SUPPLIED MATERIAL:
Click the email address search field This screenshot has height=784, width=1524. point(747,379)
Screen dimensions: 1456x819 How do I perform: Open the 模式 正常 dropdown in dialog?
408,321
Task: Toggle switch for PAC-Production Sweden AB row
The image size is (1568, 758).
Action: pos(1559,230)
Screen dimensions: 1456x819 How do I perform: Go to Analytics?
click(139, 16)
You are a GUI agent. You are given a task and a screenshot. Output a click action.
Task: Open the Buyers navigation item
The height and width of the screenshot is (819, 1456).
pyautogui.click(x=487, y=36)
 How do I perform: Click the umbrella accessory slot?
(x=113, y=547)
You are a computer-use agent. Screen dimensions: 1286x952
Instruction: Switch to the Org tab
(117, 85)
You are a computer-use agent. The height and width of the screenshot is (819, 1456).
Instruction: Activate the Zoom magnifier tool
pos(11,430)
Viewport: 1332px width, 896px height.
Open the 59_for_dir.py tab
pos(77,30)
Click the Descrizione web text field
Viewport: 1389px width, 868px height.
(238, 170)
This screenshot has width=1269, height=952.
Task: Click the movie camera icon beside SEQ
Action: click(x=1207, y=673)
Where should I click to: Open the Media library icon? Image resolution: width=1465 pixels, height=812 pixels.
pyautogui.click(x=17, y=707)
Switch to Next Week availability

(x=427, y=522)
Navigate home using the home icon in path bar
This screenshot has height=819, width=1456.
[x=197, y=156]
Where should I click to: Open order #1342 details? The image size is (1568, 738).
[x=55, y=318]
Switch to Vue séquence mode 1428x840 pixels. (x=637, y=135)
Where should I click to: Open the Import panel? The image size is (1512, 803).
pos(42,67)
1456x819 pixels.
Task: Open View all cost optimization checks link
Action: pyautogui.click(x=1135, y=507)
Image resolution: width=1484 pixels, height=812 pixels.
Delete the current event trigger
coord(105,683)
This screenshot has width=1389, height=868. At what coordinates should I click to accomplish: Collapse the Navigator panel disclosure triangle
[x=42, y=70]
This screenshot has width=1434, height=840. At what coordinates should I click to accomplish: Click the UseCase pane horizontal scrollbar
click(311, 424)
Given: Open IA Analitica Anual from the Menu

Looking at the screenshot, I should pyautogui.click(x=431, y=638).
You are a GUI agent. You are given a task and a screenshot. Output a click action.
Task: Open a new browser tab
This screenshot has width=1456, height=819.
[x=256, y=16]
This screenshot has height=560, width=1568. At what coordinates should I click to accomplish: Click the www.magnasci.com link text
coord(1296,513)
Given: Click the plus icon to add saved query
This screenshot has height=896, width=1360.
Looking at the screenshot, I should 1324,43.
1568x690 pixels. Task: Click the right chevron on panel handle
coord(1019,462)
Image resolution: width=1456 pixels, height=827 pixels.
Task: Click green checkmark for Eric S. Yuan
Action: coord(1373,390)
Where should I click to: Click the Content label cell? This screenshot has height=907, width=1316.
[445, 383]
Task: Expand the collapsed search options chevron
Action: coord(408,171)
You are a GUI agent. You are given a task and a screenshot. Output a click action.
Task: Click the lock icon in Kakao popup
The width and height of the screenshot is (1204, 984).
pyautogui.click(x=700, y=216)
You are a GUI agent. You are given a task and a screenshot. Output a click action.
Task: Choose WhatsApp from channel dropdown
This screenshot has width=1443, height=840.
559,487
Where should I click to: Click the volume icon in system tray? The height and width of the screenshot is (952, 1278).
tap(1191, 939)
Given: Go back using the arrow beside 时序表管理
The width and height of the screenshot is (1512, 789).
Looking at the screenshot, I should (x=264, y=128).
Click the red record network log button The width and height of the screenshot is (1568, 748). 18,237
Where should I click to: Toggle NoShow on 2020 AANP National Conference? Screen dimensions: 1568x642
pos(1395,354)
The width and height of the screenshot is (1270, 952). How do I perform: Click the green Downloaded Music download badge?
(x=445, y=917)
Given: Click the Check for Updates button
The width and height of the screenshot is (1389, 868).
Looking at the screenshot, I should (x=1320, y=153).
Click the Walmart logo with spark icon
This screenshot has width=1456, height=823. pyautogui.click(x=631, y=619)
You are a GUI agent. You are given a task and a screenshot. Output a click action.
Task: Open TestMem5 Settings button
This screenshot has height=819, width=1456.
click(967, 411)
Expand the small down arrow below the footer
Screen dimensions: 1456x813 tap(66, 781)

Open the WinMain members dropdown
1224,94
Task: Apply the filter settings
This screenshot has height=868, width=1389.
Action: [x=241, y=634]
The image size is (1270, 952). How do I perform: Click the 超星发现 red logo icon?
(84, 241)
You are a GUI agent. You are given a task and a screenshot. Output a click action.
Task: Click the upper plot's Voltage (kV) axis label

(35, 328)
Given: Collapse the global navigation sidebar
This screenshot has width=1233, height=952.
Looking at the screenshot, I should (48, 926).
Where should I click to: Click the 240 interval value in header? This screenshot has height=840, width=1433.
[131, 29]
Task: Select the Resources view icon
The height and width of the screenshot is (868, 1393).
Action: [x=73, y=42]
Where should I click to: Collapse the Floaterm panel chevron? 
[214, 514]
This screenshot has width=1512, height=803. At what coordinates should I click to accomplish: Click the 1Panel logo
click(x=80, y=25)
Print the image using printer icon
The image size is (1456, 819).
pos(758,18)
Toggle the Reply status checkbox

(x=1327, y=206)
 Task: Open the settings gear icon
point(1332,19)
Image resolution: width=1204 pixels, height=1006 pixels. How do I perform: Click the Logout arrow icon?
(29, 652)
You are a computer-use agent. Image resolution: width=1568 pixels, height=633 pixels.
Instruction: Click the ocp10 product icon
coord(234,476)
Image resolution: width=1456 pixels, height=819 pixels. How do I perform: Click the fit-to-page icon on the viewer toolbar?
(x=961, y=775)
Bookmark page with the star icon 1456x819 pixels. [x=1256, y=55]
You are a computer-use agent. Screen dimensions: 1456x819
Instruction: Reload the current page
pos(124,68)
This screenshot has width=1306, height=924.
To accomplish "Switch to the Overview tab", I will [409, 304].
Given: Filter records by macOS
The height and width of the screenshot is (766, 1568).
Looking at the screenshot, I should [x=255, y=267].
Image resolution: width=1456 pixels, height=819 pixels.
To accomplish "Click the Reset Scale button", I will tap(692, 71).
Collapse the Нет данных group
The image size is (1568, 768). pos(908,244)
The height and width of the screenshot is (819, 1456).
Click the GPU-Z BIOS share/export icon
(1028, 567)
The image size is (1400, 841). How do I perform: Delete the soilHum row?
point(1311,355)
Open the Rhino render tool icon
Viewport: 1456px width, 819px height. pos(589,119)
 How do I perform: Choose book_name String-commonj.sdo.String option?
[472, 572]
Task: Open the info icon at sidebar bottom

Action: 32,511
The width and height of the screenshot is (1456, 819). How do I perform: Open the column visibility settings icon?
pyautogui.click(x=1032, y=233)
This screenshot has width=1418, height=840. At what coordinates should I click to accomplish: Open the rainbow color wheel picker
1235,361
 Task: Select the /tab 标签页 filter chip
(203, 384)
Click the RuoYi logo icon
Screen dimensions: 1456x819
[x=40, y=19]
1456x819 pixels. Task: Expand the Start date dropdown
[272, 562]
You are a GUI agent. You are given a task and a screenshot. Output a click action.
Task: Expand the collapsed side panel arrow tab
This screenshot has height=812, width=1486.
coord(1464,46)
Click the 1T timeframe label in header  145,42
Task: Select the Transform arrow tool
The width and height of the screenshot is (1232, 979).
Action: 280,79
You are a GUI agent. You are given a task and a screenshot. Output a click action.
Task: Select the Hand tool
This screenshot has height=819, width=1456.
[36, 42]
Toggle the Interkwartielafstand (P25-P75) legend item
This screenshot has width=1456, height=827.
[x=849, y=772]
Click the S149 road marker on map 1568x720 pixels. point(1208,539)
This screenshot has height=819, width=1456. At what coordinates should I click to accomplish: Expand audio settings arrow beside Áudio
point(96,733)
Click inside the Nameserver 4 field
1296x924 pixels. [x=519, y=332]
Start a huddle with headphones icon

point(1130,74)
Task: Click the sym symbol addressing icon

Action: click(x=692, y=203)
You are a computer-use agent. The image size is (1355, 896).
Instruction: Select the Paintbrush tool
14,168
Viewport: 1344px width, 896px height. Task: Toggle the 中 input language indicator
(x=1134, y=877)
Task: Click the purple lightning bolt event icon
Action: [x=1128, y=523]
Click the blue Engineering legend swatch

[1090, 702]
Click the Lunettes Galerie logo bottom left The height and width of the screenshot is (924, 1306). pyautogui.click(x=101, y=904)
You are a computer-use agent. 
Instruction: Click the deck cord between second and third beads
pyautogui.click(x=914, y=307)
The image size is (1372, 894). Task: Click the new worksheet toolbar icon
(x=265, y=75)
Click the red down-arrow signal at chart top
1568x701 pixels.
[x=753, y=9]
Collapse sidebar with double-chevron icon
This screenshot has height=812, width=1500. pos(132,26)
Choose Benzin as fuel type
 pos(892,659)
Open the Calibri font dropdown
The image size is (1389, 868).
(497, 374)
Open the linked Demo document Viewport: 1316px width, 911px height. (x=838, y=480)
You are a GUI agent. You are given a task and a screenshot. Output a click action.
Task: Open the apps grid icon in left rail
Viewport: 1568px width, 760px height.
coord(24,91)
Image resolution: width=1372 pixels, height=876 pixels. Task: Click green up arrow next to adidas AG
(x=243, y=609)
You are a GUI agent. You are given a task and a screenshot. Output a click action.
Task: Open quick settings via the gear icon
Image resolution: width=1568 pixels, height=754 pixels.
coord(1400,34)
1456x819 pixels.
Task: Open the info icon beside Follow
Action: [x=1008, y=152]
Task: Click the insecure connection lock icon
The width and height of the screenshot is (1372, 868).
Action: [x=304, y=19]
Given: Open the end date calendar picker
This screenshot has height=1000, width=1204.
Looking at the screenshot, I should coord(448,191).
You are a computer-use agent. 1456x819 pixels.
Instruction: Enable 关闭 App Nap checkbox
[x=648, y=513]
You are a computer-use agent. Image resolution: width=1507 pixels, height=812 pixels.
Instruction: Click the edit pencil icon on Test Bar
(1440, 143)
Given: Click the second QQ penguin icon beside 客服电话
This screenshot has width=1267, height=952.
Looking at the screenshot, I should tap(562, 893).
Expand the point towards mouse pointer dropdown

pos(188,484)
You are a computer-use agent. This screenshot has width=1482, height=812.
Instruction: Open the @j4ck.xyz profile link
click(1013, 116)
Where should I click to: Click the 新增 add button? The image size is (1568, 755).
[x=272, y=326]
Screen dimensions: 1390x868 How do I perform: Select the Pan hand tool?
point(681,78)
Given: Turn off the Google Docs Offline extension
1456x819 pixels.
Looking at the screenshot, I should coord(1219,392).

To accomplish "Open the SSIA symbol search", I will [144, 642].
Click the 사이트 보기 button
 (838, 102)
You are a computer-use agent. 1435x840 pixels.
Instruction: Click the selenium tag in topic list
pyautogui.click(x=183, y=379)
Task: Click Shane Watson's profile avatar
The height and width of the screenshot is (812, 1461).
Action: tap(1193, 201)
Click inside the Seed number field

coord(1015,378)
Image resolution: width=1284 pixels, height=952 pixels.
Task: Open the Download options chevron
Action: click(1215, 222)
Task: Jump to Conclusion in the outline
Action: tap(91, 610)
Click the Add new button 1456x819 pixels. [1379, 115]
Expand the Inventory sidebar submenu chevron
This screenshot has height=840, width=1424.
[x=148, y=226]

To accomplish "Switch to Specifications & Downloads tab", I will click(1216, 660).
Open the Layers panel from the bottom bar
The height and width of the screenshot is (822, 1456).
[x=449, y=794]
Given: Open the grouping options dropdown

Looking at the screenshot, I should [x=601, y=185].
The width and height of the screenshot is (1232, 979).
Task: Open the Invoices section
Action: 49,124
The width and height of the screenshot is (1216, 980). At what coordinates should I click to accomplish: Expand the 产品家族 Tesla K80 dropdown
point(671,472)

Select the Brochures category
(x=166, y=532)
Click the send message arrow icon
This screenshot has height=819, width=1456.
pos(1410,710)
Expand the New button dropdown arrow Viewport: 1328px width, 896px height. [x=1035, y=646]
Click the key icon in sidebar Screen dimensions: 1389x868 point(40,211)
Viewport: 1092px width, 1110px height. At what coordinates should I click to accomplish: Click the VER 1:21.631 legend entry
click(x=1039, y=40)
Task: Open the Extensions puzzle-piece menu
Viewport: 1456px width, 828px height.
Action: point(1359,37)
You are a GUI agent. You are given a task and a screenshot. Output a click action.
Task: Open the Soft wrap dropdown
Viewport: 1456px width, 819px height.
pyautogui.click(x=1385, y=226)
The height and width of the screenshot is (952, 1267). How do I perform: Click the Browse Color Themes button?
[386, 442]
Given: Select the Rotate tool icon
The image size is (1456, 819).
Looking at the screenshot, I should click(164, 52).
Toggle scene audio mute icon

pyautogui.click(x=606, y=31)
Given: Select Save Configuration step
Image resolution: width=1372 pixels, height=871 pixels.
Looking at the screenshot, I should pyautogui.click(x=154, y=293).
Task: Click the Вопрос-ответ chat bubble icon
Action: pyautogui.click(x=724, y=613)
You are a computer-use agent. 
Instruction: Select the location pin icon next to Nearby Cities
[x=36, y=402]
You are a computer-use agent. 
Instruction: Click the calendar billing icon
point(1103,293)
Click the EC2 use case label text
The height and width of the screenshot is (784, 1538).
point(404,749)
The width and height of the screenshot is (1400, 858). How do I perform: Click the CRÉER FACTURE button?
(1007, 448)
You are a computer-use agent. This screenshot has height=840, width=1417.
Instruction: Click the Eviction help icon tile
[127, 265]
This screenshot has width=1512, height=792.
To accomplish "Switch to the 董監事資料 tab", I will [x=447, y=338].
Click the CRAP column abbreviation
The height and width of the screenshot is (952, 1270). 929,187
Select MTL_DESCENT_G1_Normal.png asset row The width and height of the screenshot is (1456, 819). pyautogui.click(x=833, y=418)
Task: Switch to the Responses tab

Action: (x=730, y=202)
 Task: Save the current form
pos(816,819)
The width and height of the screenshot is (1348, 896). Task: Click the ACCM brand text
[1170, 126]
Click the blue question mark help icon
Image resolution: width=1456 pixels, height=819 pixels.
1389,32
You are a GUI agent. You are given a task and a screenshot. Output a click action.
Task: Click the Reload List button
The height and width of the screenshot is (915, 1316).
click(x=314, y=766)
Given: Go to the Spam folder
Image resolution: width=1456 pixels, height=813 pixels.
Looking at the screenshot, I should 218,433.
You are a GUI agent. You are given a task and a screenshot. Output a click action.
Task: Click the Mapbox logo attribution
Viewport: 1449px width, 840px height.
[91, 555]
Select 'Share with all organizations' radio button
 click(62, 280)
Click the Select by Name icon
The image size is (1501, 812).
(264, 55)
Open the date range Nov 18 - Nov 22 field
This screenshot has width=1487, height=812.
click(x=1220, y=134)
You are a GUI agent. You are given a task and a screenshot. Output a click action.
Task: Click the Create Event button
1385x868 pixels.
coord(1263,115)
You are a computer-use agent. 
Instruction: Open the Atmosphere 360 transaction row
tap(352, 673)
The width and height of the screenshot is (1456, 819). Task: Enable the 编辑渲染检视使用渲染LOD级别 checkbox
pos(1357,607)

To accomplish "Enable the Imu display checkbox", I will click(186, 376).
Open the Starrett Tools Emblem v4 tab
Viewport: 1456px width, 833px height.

TASK GOAL:
Locate the word "left" in the records and collect each line it appears in.

RESPONSE TO THE EXERCISE:
Click the Lunettes Galerie logo bottom left The height and width of the screenshot is (924, 1306). pyautogui.click(x=101, y=904)
Task: Open the apps grid icon in left rail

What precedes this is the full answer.